I think we all avoided doing this, because subconsciously we knew it was like we were fully letting go of her. It was difficult for me and my emotions were rolling like the waves she became part of. I flat out did not want to do it. Losing my mom as a young girl, I did not know how I was going to get through puberty, college, and all the challenges that inevitably would come, without her to guide me.
I still wonder what her advice would have been for me during those years, as well as what it would be now.
You would think so long after, I would have finished grieving, but truth be told I did not even start until about 4 years ago. Everyone has their own timeline, and it took me a while to realize that mine was OK.
I think what finally brought me a sense of relief, was thinking about all of my surrogate mothers. They gave me a peace of mind to let go of the ashes, and know that I was not actually letting go of my mom or the opportunity for maternal guidance.

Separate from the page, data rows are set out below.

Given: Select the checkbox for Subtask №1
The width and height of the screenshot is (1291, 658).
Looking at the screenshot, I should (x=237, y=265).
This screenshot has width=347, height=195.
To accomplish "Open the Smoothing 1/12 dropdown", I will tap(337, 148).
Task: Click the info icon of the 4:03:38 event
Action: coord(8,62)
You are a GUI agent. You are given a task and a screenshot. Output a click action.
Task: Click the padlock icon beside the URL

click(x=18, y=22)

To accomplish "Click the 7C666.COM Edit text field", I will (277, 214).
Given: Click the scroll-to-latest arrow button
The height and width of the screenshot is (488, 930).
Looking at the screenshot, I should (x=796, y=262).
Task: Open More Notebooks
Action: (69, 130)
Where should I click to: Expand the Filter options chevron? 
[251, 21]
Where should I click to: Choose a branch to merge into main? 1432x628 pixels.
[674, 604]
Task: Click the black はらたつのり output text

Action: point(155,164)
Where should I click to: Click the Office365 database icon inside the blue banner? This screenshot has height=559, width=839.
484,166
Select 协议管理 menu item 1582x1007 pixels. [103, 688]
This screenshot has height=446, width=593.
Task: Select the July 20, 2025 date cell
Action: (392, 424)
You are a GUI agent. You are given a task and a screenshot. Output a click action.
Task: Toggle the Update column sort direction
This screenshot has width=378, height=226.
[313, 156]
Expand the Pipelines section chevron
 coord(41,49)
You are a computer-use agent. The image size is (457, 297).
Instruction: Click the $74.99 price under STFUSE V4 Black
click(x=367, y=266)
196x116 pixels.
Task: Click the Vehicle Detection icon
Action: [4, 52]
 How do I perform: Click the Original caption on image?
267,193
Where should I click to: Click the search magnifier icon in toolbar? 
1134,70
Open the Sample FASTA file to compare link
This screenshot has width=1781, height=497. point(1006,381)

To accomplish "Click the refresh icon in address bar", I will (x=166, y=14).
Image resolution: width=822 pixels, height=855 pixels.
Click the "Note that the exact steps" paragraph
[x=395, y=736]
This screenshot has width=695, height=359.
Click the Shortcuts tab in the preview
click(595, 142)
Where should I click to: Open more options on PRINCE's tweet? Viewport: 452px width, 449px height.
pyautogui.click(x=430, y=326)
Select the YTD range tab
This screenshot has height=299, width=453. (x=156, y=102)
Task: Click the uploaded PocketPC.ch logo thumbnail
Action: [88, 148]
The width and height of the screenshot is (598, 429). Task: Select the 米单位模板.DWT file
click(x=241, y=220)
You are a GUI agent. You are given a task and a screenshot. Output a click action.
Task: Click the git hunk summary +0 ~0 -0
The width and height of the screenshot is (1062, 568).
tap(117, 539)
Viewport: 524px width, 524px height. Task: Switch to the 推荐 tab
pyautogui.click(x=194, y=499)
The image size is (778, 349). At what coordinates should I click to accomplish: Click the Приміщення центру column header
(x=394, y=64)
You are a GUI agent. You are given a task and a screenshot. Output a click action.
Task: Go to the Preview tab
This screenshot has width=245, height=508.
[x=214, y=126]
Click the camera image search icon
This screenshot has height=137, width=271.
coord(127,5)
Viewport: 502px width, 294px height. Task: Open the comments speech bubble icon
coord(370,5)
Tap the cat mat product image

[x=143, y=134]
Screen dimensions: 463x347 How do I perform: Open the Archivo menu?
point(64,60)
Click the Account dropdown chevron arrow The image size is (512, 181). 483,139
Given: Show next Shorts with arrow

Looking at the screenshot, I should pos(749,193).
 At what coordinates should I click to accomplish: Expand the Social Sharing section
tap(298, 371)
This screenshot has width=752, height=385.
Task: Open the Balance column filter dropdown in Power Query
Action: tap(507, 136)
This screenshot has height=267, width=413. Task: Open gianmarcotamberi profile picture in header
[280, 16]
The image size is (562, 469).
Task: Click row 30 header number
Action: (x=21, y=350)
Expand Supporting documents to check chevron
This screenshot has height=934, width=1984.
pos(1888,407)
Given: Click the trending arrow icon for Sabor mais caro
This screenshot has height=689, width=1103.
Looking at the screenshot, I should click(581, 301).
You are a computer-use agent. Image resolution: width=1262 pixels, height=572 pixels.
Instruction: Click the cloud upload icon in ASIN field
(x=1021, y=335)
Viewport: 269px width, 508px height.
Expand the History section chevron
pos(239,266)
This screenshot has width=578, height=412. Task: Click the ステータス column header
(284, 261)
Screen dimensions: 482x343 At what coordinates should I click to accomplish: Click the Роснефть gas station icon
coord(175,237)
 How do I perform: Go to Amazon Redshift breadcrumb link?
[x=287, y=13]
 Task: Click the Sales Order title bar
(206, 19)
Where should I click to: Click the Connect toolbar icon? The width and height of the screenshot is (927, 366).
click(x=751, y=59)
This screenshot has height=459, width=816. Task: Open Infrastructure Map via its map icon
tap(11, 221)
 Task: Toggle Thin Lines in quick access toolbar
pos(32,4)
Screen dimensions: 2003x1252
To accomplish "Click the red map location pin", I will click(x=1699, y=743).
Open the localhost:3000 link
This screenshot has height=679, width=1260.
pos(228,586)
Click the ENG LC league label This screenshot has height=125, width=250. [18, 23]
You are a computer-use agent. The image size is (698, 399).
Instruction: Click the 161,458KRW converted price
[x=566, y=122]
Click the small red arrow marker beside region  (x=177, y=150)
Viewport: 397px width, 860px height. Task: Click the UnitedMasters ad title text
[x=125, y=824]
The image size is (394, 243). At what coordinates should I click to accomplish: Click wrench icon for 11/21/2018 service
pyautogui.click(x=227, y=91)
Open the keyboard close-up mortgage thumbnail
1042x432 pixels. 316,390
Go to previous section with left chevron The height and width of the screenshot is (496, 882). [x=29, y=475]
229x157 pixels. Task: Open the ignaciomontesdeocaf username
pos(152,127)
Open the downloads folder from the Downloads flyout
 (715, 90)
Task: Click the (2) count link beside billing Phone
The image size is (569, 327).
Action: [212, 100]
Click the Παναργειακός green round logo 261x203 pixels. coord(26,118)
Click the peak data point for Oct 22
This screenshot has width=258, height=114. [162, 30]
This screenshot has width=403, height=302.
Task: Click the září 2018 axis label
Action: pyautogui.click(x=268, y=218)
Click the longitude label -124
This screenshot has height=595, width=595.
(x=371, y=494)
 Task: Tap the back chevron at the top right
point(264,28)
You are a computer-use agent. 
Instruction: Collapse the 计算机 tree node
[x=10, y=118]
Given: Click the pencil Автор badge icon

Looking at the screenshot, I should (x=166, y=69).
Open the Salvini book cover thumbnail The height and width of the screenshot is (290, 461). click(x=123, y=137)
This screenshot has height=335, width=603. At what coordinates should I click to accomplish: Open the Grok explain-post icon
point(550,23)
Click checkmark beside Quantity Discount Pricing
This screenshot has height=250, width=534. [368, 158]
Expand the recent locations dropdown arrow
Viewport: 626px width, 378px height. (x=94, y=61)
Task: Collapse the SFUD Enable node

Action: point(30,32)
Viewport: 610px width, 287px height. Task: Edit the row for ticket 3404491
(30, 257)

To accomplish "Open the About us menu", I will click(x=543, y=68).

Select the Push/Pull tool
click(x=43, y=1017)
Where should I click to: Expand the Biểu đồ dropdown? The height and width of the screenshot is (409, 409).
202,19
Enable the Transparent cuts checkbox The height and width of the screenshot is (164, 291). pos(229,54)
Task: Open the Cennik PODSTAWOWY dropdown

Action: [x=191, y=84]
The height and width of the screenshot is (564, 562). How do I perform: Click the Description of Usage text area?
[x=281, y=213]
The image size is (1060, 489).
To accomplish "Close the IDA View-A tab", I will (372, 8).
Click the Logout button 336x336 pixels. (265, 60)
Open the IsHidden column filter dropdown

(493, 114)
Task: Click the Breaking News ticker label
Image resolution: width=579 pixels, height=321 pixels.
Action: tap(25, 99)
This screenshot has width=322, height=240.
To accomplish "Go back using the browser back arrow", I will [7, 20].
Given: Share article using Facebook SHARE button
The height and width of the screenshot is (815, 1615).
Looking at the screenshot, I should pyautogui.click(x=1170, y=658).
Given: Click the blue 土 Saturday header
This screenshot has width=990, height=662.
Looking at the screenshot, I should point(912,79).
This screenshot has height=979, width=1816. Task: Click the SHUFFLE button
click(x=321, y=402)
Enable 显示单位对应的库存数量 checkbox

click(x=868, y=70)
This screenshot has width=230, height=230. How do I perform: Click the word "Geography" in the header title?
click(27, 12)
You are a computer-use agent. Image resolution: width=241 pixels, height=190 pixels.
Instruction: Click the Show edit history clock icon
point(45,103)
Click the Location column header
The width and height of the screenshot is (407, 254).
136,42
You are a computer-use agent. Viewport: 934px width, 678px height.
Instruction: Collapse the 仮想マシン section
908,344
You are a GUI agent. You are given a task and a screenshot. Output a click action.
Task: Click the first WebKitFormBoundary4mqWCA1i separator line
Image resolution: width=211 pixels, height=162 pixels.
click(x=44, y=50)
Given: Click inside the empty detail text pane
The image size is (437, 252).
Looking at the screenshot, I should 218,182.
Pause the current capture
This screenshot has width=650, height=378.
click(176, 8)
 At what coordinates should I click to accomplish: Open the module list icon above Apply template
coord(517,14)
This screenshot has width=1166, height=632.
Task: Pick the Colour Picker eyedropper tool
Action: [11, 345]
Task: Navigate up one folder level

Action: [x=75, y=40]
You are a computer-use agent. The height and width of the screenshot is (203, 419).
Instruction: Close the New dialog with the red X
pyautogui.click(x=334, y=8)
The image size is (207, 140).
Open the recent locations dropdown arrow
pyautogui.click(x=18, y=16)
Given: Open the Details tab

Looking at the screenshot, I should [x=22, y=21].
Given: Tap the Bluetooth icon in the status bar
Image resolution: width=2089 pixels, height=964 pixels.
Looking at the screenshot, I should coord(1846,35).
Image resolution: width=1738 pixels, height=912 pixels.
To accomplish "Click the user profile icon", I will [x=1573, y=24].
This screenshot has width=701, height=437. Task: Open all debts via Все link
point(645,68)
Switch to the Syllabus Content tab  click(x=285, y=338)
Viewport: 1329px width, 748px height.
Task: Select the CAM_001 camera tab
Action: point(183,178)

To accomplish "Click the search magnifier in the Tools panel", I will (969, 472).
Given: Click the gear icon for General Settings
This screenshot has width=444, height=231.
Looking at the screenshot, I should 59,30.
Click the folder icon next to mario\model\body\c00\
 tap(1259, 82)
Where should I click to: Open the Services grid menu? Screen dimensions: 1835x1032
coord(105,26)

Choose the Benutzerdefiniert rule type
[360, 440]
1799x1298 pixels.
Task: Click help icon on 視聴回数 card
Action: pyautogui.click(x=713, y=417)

I want to thank all of my surrogate mothers. from numerous relatives, to teachers and professors through the years, the soccer mom community, my boyfriend’s mother, and to so many more– of course including my guardian. Even though I have never done it, I can tell being a guardian is rewarding and hard. I know it was hard trying to teach and look after this girl who was so different than you, enjoying science classes and soccer when you played the violin and softball, but who is still very much like you, afraid of confrontation and a lover of the beach.
I want to thank everyone who has loved me as their own, and reminded me that family is more than just blood. I love you, mom and all of my mothers.
And after some contemplation, I finally realized that spreading my mom’s ashes was not an end, but just another beginning, like the sunrise.